La Germania programma, l'Italia no
Così i tedeschi rilanciano: priorità alla manifattura
di Enrico Cisnetto - 17 febbraio 2019
Anche i brutti periodi possono essere utili, se ci si dedica a coltivare quelli positivi. La Germania, in questo, è specializzata. L’ha fatto ai tempi del governo Schröder (1998-2002) con l’obiettivo di delocalizzare ad est le produzioni più povere, e lo sta facendo in questa fase in cui l’economia tedesca ristagna per disegnare la strategia industriale dei prossimi dieci anni. L’Italia, che pure vive un rallentamento assai più marcato di quello tedesco e dunque ne avrebbe un disperato bisogno, non riesce invece a guardare oltre il proprio naso.
Berlino ha da poco ufficialmente presentato il piano “Strategia industriale nazionale 2030” con lo scopo di mettere la manifattura al centro del sistema economico e rafforzare le industrie internazionali. Si può sottolinearne il merito, poiché il piano considera i mercati globali come imprescindibili, o discuterne il metodo, visto che viene creato un fondo pubblico con il compito di entrare “temporaneamente” nel capitale di aziende strategiche, ponendo seri dubbi circa il rispetto del divieto europeo sugli aiuti di Stato. Ma non c’è dubbio che l’ambizione del governo tedesco sia giusta: rafforzare quei campioni nazionali, avanguardie tecnologiche, che generano un indotto rilevante per le imprese a conduzione familiare del Mittelstand, il ceto medio, che altrimenti rischiano di rimanere indietro. E con loro rafforza a monte il sistema bancario, che ha zoppicato e zoppica come e più del nostro. Insomma, il governo Merkel punta su “più Stato” e su “più Europa”, poiché il mercato di riferimento è oggi sovranazionale.

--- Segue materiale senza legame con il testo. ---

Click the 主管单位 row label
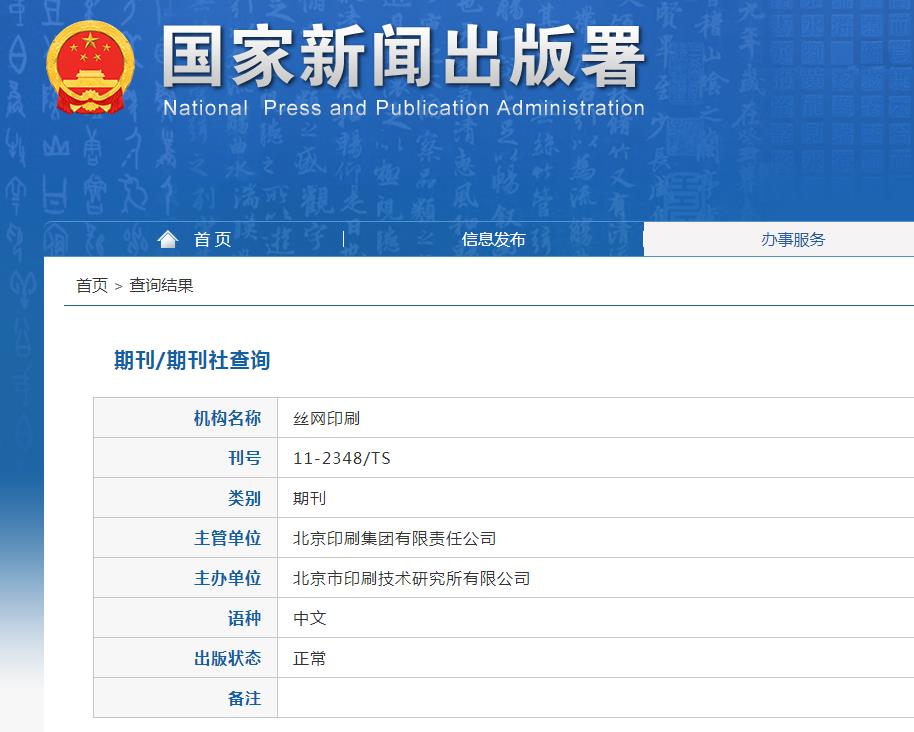coord(227,538)
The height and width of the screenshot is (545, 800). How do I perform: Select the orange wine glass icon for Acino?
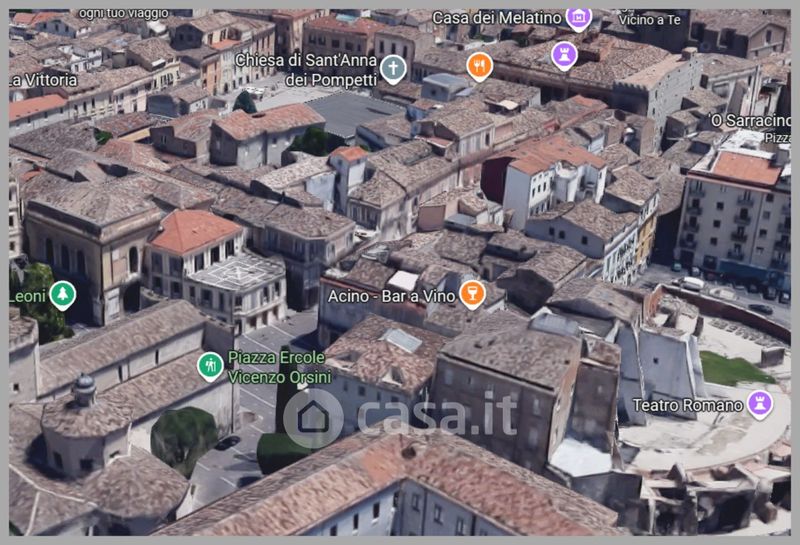point(472,294)
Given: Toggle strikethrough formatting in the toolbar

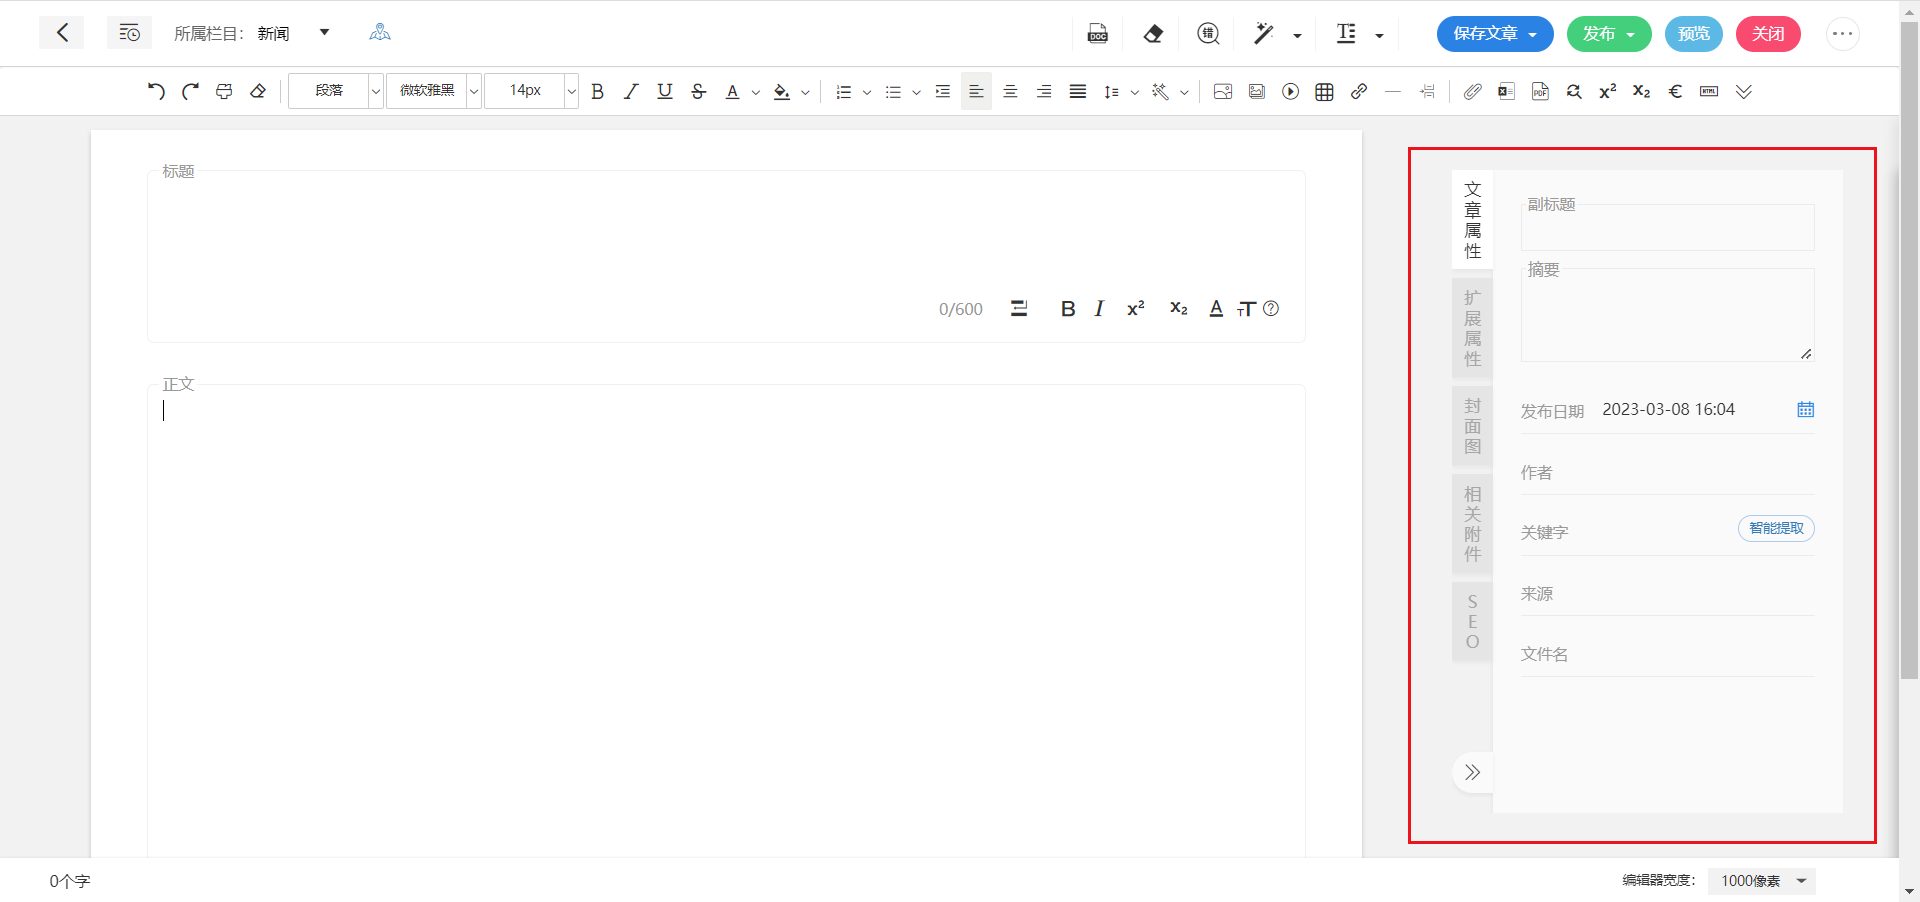Looking at the screenshot, I should (698, 92).
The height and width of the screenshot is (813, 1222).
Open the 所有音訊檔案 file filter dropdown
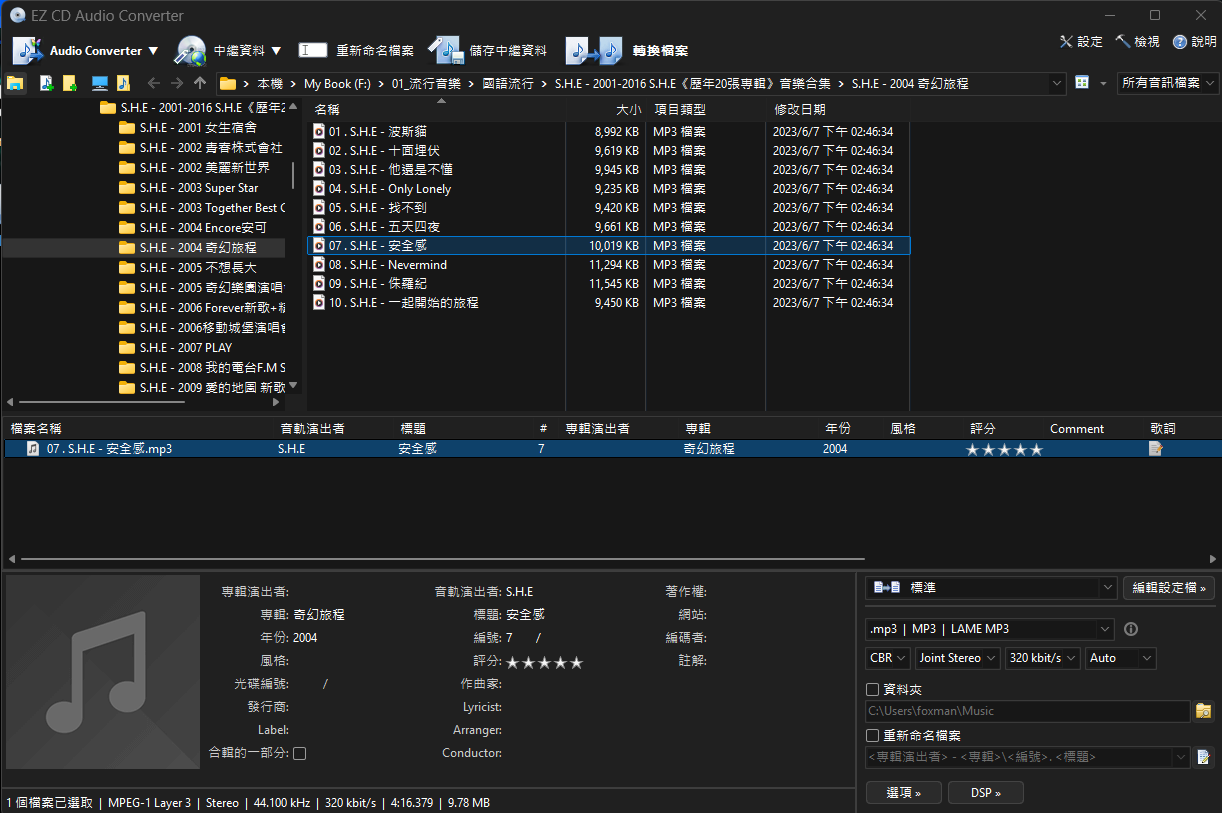coord(1167,83)
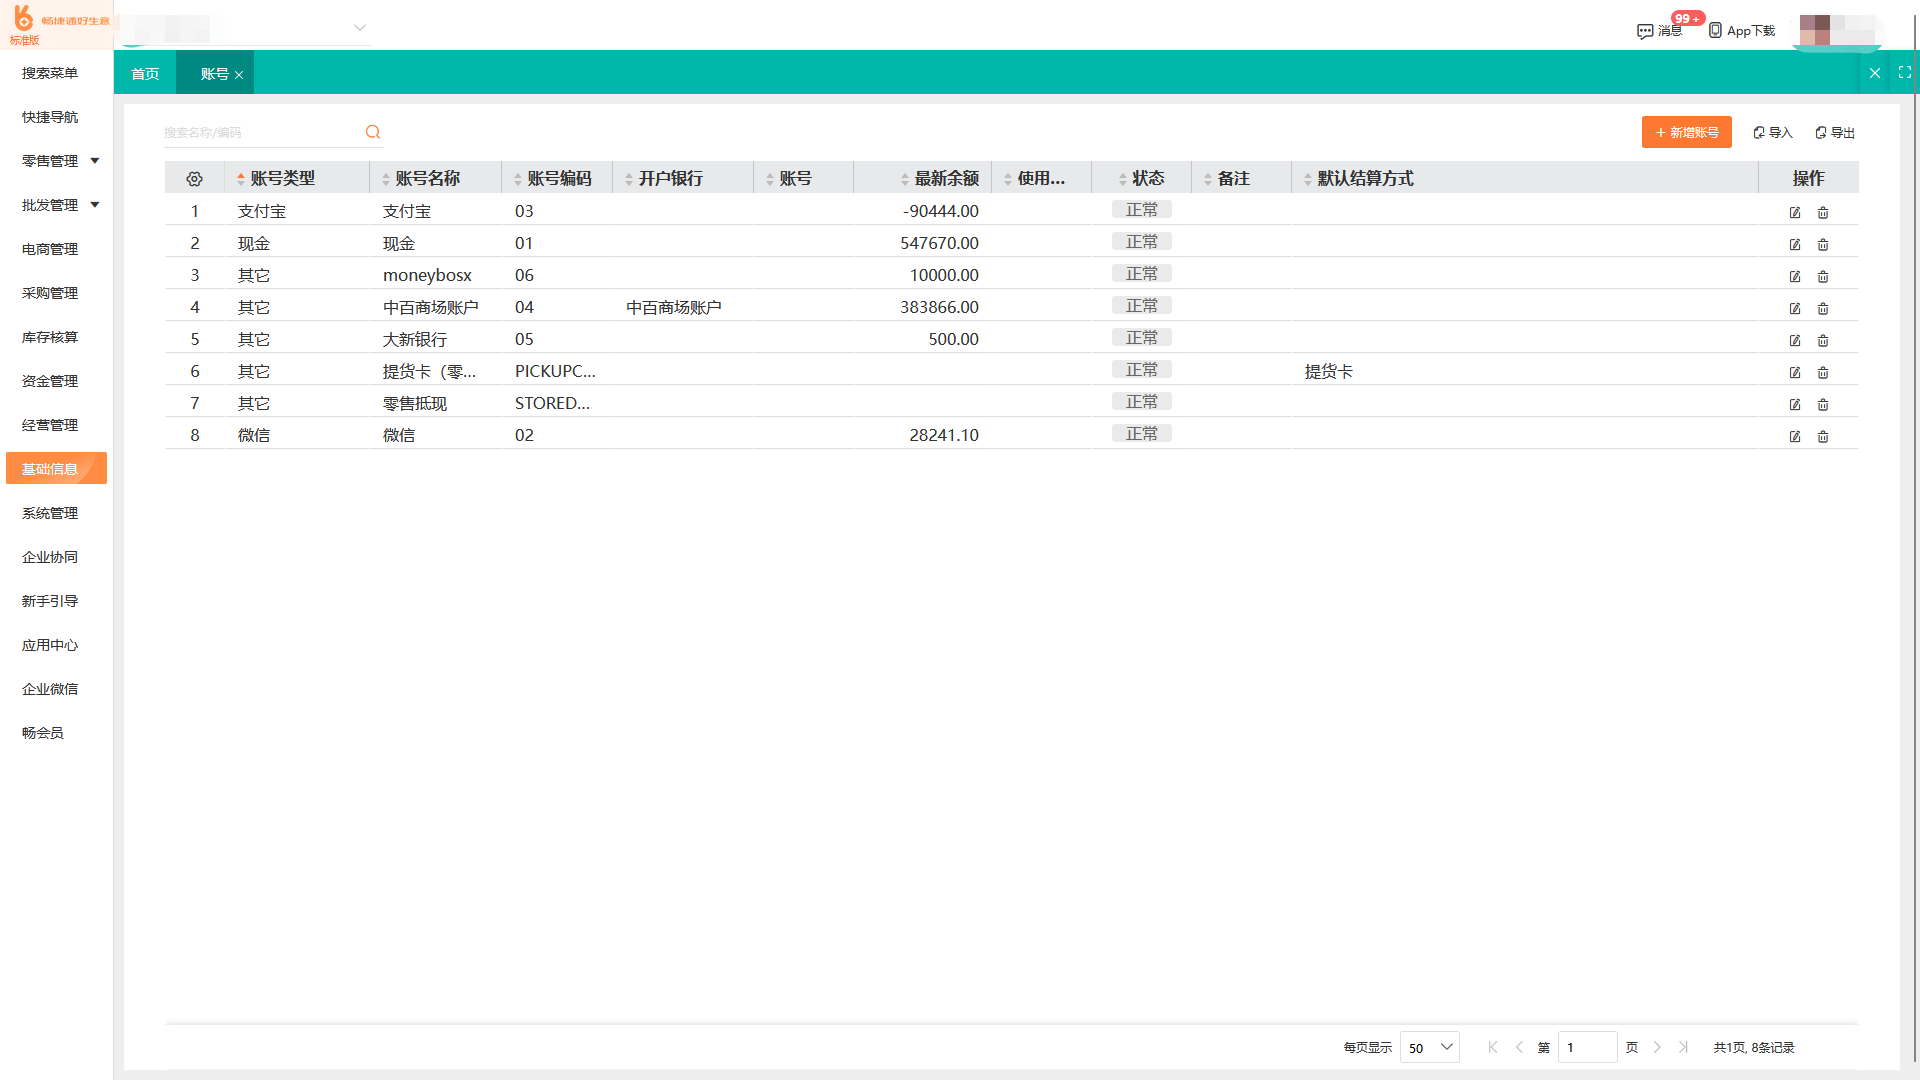The image size is (1920, 1080).
Task: Expand the per-page count dropdown showing 50
Action: click(x=1431, y=1047)
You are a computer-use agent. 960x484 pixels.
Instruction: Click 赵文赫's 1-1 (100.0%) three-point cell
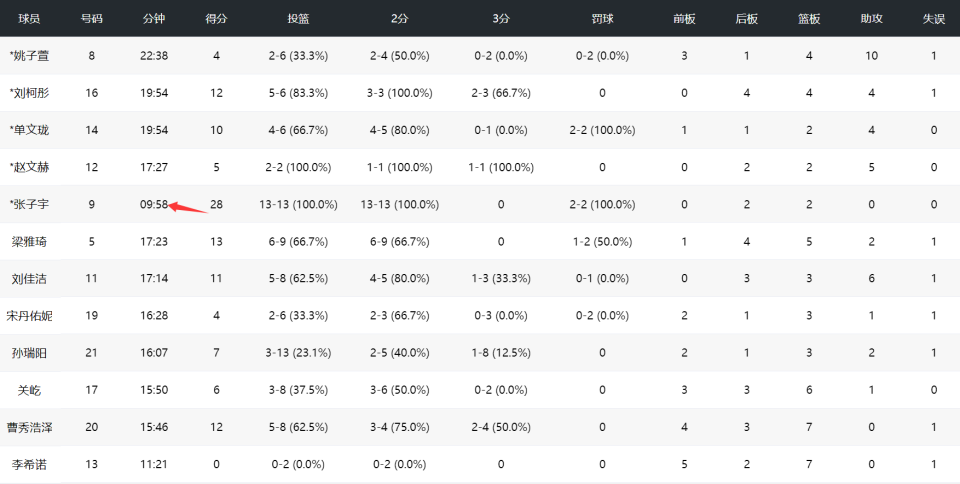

Strategia neo-keynesiana? Se ne può discutere, ma una cosa è certa: almeno è una strategia. Per non passare “da attore a paziente passivo, da laboratorio di sviluppo a banco da lavoro”. Quantomeno, dovrebbe essere un modello per l’Italia, in cui uno straccio di strategia industriale manca da decenni. Eppure, neanche le cose già pronte da fare si avviano. Da alcune grandi opere, Tav in testa, che restano bloccate per prevenzioni ideologiche, alla moltitudine delle più piccole. Pensiamo ai collegamenti tra porti e ferrovie, per merci e passeggeri. Oppure ai treni regionali e al trasporto pubblico locale, che generano 12 miliardi l’anno di ricavi trasportando 5,4 miliardi di persone. Come suggerisce l’associazione delle imprese del settore (Asstra) guidata da Andrea Gibelli, una strategia che promuovesse un aumento dimensionale delle imprese consentirebbe di migliorare l’efficienza e frenare il calo degli investimenti (dal 5,5% al 4,9% del valore della produzione negli ultimi due anni). Sembrerà strano, ma i soldi non mancano, visto che nell’ultima manovra sono stati stanziati 15 miliardi di investimenti e 6 ne avanzano da quella passata. Eppure, l’anno scorso era previsto un aumento delle uscite di 850 milioni, mentre c’è stata una diminuzione di 750. Senza parlare dei 60 miliardi del Fondo Investimenti di palazzo Chigi (da cui sono usciti solo 300 milioni) o i 150 miliardi per programmi infrastrutturali previsti nelle ultime manovre (di cui è stato speso solo il 4%). Non spendere quei soldi è autolesionistico, non meno che aver finora usato solo il 15% dei 73,67 miliardi messici a disposizione dai Fondi Strutturali europei entro il 2020.